■ Exercise details: From start to end of the material below, restate each line exactly.

■ Exercise data:
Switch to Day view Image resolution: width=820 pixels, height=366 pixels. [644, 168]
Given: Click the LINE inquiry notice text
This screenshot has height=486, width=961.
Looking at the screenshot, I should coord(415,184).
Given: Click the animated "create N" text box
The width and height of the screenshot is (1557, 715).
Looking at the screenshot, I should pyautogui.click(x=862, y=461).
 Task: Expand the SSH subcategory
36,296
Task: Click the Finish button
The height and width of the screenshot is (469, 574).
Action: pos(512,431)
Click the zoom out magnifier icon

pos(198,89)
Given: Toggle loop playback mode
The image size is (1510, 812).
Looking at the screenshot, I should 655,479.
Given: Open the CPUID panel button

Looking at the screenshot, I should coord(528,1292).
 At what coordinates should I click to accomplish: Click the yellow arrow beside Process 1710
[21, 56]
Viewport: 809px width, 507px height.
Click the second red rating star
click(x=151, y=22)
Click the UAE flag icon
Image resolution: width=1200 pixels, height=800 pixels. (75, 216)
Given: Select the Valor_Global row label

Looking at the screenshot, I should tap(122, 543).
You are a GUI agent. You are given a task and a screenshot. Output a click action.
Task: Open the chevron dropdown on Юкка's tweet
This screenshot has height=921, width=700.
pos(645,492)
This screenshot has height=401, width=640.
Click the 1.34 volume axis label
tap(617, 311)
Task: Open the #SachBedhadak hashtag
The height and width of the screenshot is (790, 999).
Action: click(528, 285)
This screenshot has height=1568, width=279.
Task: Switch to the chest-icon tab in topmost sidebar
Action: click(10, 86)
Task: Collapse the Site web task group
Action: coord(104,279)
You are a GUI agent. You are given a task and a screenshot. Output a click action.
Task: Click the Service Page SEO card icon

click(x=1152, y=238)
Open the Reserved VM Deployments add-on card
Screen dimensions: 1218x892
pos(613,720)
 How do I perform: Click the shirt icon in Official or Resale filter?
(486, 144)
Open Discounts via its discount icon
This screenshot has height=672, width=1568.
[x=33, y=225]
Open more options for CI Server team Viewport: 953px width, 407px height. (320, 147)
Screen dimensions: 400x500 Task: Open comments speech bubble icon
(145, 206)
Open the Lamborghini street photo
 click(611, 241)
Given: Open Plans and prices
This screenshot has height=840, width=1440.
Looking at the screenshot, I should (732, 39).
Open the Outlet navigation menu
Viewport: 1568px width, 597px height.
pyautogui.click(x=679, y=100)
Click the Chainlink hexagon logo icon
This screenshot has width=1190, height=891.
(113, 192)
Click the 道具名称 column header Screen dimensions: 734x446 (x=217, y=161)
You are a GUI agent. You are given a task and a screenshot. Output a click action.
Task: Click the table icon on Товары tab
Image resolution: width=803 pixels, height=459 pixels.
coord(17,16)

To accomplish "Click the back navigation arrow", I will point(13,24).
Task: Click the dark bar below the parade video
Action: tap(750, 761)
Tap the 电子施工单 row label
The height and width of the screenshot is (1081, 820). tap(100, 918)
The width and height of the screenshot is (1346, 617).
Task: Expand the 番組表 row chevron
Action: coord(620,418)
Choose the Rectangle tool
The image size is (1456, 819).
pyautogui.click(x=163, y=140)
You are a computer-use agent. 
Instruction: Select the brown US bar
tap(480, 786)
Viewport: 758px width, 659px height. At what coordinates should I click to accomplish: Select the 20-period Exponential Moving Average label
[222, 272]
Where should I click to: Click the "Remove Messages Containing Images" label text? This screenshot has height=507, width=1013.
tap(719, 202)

■ Written solution:
Switch to Day view Image resolution: width=820 pixels, height=366 pixels. [644, 168]
Given: Click the LINE inquiry notice text
This screenshot has height=486, width=961.
Looking at the screenshot, I should coord(415,184).
Given: Click the animated "create N" text box
The width and height of the screenshot is (1557, 715).
Looking at the screenshot, I should pyautogui.click(x=862, y=461).
 Task: Expand the SSH subcategory
36,296
Task: Click the Finish button
The height and width of the screenshot is (469, 574).
Action: pos(512,431)
Click the zoom out magnifier icon

pos(198,89)
Given: Toggle loop playback mode
The image size is (1510, 812).
Looking at the screenshot, I should 655,479.
Given: Open the CPUID panel button

Looking at the screenshot, I should coord(528,1292).
 At what coordinates should I click to accomplish: Click the yellow arrow beside Process 1710
[21, 56]
Viewport: 809px width, 507px height.
Click the second red rating star
click(x=151, y=22)
Click the UAE flag icon
Image resolution: width=1200 pixels, height=800 pixels. (75, 216)
Given: Select the Valor_Global row label

Looking at the screenshot, I should tap(122, 543).
You are a GUI agent. You are given a task and a screenshot. Output a click action.
Task: Open the chevron dropdown on Юкка's tweet
This screenshot has height=921, width=700.
pos(645,492)
This screenshot has height=401, width=640.
Click the 1.34 volume axis label
tap(617, 311)
Task: Open the #SachBedhadak hashtag
The height and width of the screenshot is (790, 999).
Action: click(528, 285)
This screenshot has height=1568, width=279.
Task: Switch to the chest-icon tab in topmost sidebar
Action: click(10, 86)
Task: Collapse the Site web task group
Action: coord(104,279)
You are a GUI agent. You are given a task and a screenshot. Output a click action.
Task: Click the Service Page SEO card icon

click(x=1152, y=238)
Open the Reserved VM Deployments add-on card
Screen dimensions: 1218x892
pos(613,720)
 How do I perform: Click the shirt icon in Official or Resale filter?
(486, 144)
Open Discounts via its discount icon
This screenshot has height=672, width=1568.
[x=33, y=225]
Open more options for CI Server team Viewport: 953px width, 407px height. (320, 147)
Screen dimensions: 400x500 Task: Open comments speech bubble icon
(145, 206)
Open the Lamborghini street photo
 click(611, 241)
Given: Open Plans and prices
This screenshot has height=840, width=1440.
Looking at the screenshot, I should (732, 39).
Open the Outlet navigation menu
Viewport: 1568px width, 597px height.
pyautogui.click(x=679, y=100)
Click the Chainlink hexagon logo icon
This screenshot has width=1190, height=891.
(113, 192)
Click the 道具名称 column header Screen dimensions: 734x446 (x=217, y=161)
You are a GUI agent. You are given a task and a screenshot. Output a click action.
Task: Click the table icon on Товары tab
Image resolution: width=803 pixels, height=459 pixels.
coord(17,16)

To accomplish "Click the back navigation arrow", I will point(13,24).
Task: Click the dark bar below the parade video
Action: tap(750, 761)
Tap the 电子施工单 row label
The height and width of the screenshot is (1081, 820). tap(100, 918)
The width and height of the screenshot is (1346, 617).
Task: Expand the 番組表 row chevron
Action: coord(620,418)
Choose the Rectangle tool
The image size is (1456, 819).
pyautogui.click(x=163, y=140)
You are a computer-use agent. 
Instruction: Select the brown US bar
tap(480, 786)
Viewport: 758px width, 659px height. At what coordinates should I click to accomplish: Select the 20-period Exponential Moving Average label
[222, 272]
Where should I click to: Click the "Remove Messages Containing Images" label text? This screenshot has height=507, width=1013.
tap(719, 202)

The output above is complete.